Hey friend! This looks like a fun problem to figure out. Let's tackle it step-by-step!

**Part 1: Where is $\mathbf{F}(x, y)$ defined?**
Imagine $\mathbf{F}(x, y)$ as a little math recipe that gives us two numbers for any point $(x,y)$. But like any recipe, there are rules! A big rule in math is that we can't divide by zero. In our recipe, the bottom part of both numbers is $x^2+y^2$.
So, for the recipe to work, $x^2+y^2$ can't be zero. The only way $x^2+y^2$ becomes zero is if $x$ is zero AND $y$ is zero at the same time. That's the point $(0,0)$, which we call the origin!
So, our $\mathbf{F}(x, y)$ works perfectly everywhere in the plane *except* for that one special point, the origin $(0,0)$.

**Part 2: Showing that $M_y=N_x$**
This part asks us to do some "mini-derivatives" (they're actually called partial derivatives!). Think of it like seeing how fast something changes in just one direction, while keeping everything else still.
* The first part of $\mathbf{F}(x,y)$ is $M = \frac{2x}{x^2+y^2}$. We need to find $M_y$, which means we see how much $M$ changes when only $y$ changes (we pretend $x$ is just a regular, constant number).
* The second part of $\mathbf{F}(x,y)$ is $N = \frac{2y}{x^2+y^2}$. We need to find $N_x$, which means we see how much $N$ changes when only $x$ changes (we pretend $y$ is just a regular, constant number).

After doing the calculations, we find:
$M_y = \frac{-4xy}{(x^2+y^2)^2}$
And for $N_x$, we also get:
$N_x = \frac{-4xy}{(x^2+y^2)^2}$
Look at that! They are exactly the same! So $M_y = N_x$ everywhere that our function is actually defined (which means everywhere except $(0,0)$).

**Part 3: Does Green's Theorem guarantee the integral is zero?**
Green's Theorem is a really neat shortcut in math for calculating integrals around a closed loop. It says that if you have a field (like our $\mathbf{F}$) and you go around a closed curve, you can figure out the integral by looking at what's happening in the *area inside* the loop. A cool thing about Green's Theorem is that if $M_y = N_x$, it often means the integral around a closed loop will be zero.
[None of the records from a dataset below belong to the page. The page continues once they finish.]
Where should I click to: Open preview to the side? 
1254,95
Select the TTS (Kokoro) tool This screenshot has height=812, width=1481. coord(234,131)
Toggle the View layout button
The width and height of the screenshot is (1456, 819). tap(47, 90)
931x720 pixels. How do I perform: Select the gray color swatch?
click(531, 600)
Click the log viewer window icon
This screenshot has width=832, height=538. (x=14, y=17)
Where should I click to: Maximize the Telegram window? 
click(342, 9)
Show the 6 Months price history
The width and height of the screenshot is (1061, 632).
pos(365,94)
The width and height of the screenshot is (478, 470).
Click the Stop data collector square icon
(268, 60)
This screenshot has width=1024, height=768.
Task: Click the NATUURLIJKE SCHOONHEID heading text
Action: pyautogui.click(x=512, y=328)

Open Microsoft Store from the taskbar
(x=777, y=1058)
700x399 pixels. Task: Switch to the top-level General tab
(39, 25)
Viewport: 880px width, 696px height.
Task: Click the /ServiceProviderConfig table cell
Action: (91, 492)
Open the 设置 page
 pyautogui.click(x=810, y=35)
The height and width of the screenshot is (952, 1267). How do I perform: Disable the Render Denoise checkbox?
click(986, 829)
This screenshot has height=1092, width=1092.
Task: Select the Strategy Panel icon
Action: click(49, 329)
HOWEVER, there's a super important rule for Green's Theorem to work its magic: The field ($\mathbf{F}$ in our case) and its "mini-derivatives" *must be perfectly smooth and defined everywhere* inside the loop and right on its edges.

The problem says that the curve $C$ *encloses the origin*. This means the point $(0,0)$ is stuck right inside the loop! But from Part 1, we know that our $\mathbf{F}(x,y)$ is NOT defined at $(0,0)$. It has a "hole" or a "problem spot" right there.
Because there's a spot (the origin) inside the loop where our function isn't defined and "smooth," Green's Theorem's main rule is broken. So, Green's Theorem *cannot be used* to promise or "guarantee" that the integral will be zero. It just doesn't apply directly in this specific situation.

Even if the integral *does* turn out to be zero for this particular field (which sometimes happens for other reasons!), Green's Theorem isn't the one guaranteeing it because its conditions aren't met. It's like saying a car can guarantee you'll fly to the moon – it's a great machine, but not for that particular job!